I can think of so many ways of answering him...
1. Tell that to Thomas Cromwell. He did a grand job of cropping Catholicism out of the national picture. And it involved the destruction of many more statues (and better statues) than we are thinking of removing now.
2. Tell that to any historian. Photoshopping the past is what they do. If they weren't continually revising the historical narrative they'd be out of a job.
3. Tell that to the next developer who comes along with a big wodge of money for Conservative Party funds on the unspoken proviso that he gets to develop some tasty piece of real estate. Explain how he can't be permitted to clear away any historical building or artefact because that would be "photoshopping history".

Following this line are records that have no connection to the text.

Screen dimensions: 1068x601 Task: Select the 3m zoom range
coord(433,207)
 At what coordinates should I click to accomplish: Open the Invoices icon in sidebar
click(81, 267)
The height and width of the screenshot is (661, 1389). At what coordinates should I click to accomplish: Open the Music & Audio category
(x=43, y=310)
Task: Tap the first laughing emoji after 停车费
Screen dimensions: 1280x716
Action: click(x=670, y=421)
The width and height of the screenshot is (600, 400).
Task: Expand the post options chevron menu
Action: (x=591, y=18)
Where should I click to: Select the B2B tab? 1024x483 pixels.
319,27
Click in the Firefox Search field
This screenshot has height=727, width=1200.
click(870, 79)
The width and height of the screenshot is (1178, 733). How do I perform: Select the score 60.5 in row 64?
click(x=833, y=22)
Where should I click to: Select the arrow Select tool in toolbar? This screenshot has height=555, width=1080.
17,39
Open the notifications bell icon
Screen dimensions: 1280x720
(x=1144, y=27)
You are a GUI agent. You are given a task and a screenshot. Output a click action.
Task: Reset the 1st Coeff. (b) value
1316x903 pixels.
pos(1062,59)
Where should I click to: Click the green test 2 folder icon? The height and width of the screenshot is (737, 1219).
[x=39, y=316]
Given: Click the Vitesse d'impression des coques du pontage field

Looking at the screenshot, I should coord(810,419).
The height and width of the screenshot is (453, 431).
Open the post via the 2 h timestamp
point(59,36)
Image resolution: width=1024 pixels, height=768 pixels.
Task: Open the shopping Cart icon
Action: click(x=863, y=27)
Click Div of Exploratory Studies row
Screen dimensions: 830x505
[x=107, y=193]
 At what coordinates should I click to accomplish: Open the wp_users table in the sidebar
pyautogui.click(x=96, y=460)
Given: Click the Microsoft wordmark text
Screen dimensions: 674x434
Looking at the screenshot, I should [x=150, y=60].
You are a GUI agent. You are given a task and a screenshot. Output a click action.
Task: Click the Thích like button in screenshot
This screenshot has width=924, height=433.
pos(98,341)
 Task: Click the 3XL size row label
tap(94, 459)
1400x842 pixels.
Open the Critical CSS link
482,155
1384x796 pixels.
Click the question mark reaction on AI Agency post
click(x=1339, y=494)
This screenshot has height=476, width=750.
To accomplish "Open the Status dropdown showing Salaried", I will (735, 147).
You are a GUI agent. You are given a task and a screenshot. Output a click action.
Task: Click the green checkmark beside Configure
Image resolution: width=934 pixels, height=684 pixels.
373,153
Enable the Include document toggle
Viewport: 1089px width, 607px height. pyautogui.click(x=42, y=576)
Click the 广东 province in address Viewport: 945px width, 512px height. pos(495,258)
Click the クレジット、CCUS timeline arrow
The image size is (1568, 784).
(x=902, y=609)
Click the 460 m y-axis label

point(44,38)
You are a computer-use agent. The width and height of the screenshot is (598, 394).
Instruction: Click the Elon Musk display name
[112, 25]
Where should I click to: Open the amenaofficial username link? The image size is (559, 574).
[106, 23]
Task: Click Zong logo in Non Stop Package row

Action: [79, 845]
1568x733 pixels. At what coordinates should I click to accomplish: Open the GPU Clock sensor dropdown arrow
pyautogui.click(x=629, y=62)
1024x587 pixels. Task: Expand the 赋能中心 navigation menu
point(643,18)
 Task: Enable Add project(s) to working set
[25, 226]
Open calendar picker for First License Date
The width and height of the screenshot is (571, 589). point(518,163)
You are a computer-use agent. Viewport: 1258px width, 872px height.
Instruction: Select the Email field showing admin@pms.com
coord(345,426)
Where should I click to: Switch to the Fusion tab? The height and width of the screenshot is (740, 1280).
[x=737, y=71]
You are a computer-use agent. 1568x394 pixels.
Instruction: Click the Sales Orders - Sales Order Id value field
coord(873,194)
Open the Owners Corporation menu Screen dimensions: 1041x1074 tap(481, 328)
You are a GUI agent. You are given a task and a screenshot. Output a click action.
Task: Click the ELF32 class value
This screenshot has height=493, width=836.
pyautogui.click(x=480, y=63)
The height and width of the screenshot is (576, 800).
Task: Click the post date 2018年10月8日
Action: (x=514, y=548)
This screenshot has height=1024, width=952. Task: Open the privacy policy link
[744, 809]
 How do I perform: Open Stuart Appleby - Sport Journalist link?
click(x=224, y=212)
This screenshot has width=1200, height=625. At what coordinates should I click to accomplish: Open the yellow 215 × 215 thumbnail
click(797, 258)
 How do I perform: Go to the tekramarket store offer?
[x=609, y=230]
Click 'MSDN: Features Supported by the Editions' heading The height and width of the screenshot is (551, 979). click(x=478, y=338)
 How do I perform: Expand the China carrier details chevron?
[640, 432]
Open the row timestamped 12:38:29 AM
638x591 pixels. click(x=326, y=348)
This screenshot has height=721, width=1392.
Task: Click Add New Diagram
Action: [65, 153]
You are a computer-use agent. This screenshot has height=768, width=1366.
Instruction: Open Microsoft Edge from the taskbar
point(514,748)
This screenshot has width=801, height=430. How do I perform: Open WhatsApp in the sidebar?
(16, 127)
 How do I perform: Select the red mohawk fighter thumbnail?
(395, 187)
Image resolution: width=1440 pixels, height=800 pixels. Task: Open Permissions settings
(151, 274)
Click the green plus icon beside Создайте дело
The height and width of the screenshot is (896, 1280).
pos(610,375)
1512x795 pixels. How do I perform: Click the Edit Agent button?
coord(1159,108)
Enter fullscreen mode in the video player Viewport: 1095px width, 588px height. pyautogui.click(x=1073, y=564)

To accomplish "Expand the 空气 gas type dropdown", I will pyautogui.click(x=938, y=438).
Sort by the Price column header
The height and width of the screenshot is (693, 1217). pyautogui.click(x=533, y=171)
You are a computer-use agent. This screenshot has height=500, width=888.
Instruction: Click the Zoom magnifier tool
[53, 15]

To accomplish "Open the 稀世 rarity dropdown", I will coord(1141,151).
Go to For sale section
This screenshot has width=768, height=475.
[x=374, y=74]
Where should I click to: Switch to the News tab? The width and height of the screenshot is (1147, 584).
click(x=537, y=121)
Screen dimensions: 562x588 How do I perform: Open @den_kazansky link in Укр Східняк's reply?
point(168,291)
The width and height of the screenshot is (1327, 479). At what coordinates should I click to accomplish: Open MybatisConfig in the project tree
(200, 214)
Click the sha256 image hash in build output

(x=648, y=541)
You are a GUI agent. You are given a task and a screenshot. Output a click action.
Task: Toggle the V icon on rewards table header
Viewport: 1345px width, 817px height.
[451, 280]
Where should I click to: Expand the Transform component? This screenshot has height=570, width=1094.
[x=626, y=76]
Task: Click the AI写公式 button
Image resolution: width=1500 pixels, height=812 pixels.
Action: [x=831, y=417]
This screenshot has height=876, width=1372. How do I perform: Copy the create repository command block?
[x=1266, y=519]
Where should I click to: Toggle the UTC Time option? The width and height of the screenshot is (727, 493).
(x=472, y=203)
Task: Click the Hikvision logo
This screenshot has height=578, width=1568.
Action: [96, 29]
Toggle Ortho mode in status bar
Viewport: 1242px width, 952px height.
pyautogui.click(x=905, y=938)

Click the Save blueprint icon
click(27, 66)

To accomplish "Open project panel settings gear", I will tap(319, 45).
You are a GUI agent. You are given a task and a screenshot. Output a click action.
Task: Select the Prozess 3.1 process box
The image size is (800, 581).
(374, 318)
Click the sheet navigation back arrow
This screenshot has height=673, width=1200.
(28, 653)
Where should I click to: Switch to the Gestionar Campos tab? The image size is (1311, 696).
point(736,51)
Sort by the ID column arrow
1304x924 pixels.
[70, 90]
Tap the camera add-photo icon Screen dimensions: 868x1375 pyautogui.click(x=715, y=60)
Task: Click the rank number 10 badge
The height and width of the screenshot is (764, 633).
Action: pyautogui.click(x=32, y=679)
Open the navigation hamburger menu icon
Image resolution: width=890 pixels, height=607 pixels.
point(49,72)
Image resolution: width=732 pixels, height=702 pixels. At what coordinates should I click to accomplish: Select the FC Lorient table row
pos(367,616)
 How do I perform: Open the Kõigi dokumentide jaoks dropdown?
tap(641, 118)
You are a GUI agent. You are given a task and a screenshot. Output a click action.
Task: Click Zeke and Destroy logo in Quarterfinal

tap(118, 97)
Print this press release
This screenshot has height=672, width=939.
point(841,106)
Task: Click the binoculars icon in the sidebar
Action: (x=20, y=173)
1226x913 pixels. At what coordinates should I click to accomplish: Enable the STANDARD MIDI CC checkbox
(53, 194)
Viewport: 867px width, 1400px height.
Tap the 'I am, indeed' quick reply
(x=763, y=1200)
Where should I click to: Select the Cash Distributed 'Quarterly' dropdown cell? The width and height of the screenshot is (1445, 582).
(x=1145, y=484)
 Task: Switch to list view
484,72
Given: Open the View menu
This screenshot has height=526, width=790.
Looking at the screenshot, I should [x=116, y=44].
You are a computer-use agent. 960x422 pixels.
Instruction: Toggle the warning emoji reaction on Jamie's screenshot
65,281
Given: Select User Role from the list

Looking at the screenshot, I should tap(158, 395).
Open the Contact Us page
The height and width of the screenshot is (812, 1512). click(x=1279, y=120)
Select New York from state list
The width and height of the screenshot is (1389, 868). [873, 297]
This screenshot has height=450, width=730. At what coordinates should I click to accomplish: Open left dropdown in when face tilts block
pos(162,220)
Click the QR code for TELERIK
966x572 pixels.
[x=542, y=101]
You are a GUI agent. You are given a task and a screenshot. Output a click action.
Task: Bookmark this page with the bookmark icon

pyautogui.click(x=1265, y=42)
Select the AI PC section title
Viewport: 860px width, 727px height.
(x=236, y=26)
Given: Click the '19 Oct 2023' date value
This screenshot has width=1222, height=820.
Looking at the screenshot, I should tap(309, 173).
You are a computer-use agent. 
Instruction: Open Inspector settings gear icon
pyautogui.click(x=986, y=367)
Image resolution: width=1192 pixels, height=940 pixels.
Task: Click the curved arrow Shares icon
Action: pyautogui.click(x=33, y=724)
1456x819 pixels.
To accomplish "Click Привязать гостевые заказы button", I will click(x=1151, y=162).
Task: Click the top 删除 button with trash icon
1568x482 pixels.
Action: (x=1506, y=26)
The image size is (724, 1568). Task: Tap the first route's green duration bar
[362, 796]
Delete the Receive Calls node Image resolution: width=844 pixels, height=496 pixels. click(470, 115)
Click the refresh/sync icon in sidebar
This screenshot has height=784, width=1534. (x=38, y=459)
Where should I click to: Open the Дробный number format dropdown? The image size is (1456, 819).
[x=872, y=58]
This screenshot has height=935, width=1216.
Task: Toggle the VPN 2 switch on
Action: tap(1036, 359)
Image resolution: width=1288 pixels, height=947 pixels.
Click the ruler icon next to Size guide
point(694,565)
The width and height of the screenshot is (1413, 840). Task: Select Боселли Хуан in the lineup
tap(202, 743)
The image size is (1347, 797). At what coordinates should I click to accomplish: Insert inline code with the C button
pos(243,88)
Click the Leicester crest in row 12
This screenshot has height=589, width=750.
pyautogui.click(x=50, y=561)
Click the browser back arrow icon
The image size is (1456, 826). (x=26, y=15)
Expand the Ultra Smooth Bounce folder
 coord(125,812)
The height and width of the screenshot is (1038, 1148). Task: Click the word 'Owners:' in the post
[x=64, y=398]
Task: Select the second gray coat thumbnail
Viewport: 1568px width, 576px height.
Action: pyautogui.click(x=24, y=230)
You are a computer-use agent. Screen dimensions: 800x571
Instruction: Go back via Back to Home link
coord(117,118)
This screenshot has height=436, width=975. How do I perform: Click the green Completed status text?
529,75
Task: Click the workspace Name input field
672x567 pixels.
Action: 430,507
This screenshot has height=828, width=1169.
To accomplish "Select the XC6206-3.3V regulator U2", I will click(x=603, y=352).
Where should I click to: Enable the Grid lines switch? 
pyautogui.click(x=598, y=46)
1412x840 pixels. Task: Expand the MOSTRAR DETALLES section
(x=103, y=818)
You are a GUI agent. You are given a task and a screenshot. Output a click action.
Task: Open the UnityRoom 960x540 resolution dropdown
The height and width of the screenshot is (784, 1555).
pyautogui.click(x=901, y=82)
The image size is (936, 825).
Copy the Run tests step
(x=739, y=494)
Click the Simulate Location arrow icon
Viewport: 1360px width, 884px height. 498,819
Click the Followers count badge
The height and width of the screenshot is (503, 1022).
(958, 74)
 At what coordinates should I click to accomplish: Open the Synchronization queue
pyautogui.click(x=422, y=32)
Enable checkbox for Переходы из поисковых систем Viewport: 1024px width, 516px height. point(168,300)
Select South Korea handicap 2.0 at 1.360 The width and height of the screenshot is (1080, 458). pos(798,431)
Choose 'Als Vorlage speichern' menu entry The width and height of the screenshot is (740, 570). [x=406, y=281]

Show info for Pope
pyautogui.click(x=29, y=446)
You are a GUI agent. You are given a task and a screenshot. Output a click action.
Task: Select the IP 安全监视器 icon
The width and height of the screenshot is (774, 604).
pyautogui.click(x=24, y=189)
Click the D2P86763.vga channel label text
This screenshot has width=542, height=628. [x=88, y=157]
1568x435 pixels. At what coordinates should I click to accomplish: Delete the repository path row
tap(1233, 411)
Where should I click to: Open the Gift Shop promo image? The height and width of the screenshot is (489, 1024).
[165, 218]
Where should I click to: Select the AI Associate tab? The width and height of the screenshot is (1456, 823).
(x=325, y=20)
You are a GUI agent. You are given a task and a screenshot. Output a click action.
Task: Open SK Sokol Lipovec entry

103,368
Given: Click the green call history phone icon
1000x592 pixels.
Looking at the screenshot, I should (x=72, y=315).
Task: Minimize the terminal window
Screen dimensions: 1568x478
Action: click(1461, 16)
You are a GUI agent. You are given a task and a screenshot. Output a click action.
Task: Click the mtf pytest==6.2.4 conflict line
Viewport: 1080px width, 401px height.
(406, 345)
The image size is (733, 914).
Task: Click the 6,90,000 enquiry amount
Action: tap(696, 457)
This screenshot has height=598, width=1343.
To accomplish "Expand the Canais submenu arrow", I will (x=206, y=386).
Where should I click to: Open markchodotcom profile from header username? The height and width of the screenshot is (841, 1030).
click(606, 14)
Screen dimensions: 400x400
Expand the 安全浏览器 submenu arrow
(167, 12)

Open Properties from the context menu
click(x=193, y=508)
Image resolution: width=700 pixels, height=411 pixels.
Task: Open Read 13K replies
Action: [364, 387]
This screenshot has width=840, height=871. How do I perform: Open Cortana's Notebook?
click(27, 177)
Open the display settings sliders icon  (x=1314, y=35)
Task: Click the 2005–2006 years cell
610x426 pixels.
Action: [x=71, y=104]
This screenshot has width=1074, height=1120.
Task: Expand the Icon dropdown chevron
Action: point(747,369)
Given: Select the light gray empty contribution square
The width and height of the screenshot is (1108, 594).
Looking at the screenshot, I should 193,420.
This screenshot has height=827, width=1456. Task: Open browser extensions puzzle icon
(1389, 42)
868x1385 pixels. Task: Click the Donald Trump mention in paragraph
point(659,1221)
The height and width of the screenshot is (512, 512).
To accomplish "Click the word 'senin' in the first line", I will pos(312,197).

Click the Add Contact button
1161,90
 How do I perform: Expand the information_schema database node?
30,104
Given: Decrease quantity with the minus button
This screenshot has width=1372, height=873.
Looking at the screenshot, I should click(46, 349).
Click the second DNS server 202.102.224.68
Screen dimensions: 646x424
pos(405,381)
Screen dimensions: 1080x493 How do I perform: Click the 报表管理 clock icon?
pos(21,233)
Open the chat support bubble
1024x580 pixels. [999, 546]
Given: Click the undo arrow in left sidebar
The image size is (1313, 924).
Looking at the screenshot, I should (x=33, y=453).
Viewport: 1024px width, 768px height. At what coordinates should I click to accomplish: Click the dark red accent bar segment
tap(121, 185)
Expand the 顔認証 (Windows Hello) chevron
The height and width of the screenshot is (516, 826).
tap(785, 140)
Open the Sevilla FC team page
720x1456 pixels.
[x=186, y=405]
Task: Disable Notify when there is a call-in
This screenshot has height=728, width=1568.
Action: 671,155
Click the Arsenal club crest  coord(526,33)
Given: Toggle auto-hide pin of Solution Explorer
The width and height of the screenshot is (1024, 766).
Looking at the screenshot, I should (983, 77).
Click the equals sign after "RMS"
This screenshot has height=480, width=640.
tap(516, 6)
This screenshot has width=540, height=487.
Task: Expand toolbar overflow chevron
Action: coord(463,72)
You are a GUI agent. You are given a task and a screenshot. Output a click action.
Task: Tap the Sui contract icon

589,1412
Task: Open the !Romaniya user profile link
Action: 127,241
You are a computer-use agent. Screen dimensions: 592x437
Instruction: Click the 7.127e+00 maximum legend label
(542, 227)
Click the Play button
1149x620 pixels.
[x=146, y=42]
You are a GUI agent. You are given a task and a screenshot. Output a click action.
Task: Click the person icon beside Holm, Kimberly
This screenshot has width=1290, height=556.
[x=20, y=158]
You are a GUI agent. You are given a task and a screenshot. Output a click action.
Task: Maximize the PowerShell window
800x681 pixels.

4. Tell that to Winston Churchill. "You can't bomb German cities because that might involves destroying statues- and that would be photoshopping history."
5. All history is photoshopped- and none more so than the version of British history I absorbed as a child. Another way of putting this is "all history is propaganda." If you want to perpetuate the propaganda put out by late 19th century elites you can, but haven't you noticed how badly stained and eroded it is?
6. Getting rid of a statue isn't photoshopping. It's adapting the urban space to make it a more comfortable environment for citizens in the 21st century. It's part of a never-ending process.
7. Men like Colston and Milligan aren't being cut from the picture. If anything their role is being highlighted.
8. The reductio ad absurdum is that nothing we've inherited from the past can ever be changed or set aside. "Hello Boris, why are you walking down Whitehall wearing nothing but a soiled nappy?" "Because this is the first outfit I ever wore- and changing it would be photoshopping history."
These responses are of varying merit. Some of them are almost as silly and glib as the statement they're countering.